- 19 April, 2011 from 1:00 pm — 2:00 pm
- MSI Seminar Room, Building 74
- Open to:
Dr Hugh Hunt of Cambridge University will discuss the SPICE project, which investigates the benefits, risks, costs and feasibility of solar radiation management through the deployment of reflective aerosols in the stratosphere.
We propose that particles can be delivered to the stratosphere through a high-pressure pipe suspended by a balloon tethered at an altitude of 20 km. An ultra-high pressure pumping system would deliver a particulate slurry to be dispersed at altitude. The resulting particulate cloud would then lead to global cooling by increasing the albedo of the planet in just the same way as the planet cools after a large volcanic eruption.

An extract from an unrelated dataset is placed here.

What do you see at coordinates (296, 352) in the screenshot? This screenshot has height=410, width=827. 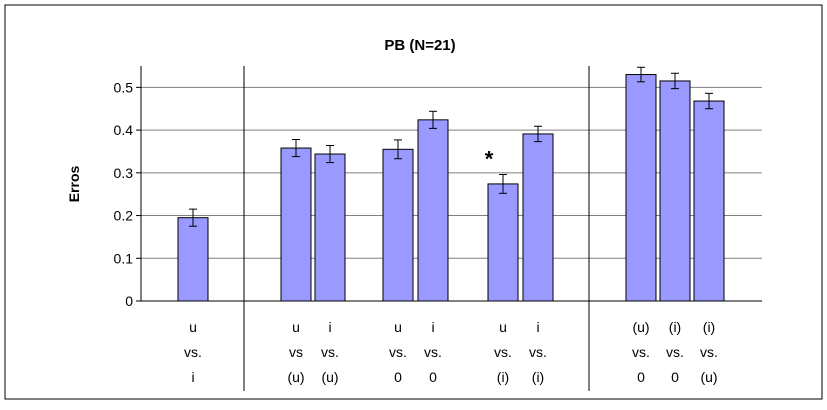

The project falls under the general heading of “Geoengineering”, ie how to cool the planet if we fail to control global CO2 emissions.

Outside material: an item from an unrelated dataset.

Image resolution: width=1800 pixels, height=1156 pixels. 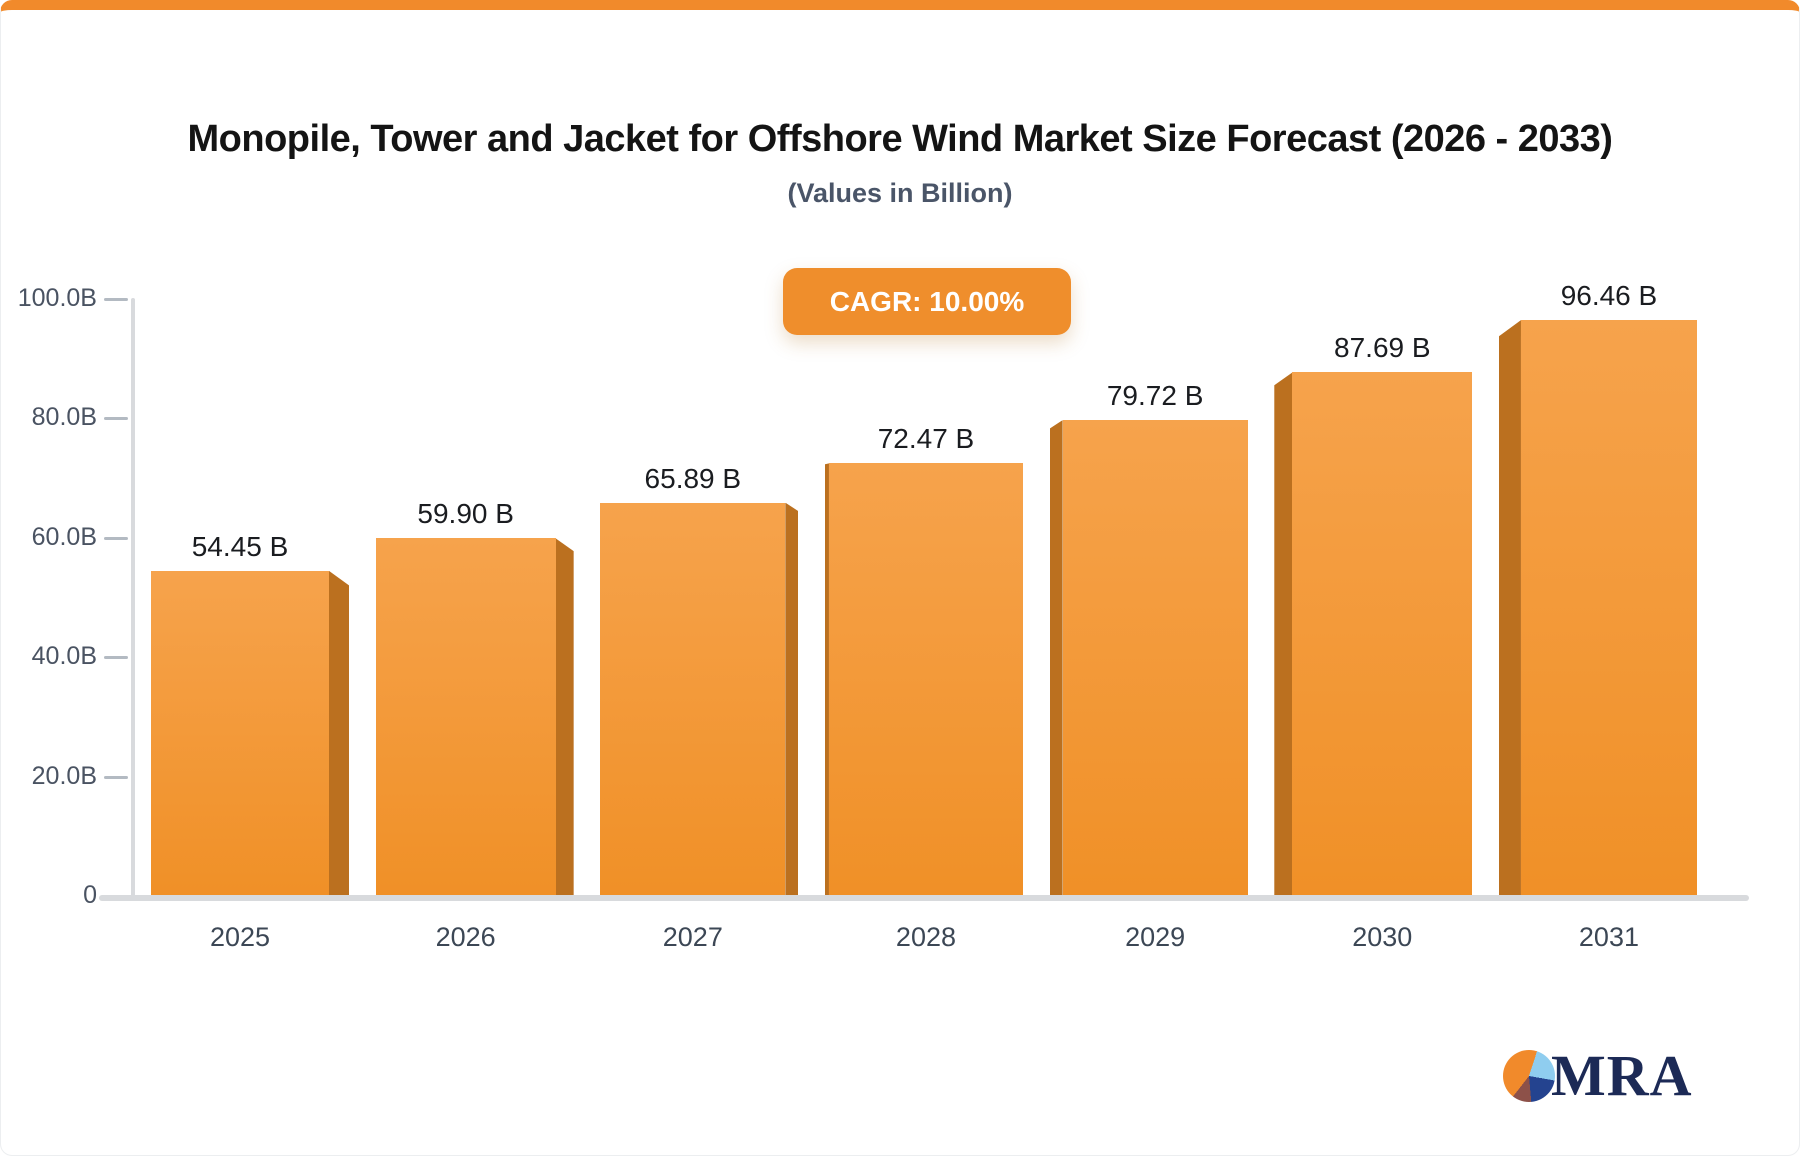 I want to click on bar-value-label: 54.45 B, so click(x=240, y=546).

SPICE presents many novel engineering challenges, especially the design of the pipe and pumping systems to withstand pressures up to 4000 bar and tensions up to 500 tonnes.
In this presentation a number of these challenges will be discussed, including the challenge of preparing a 1 km test-bed to be constructed in November this year. Preliminary wind tunnel test results will also be presented as an illustration of the complexity of the dynamic behaviour of the tether in high winds.
SPICE is funded by the UK Engineering and Physical Sciences Research Council. Our major collaborators are Bristol and Oxford Universities.
This seminar is presented jointly by the Faculty of Engineering and the Monash Sustainability Institute.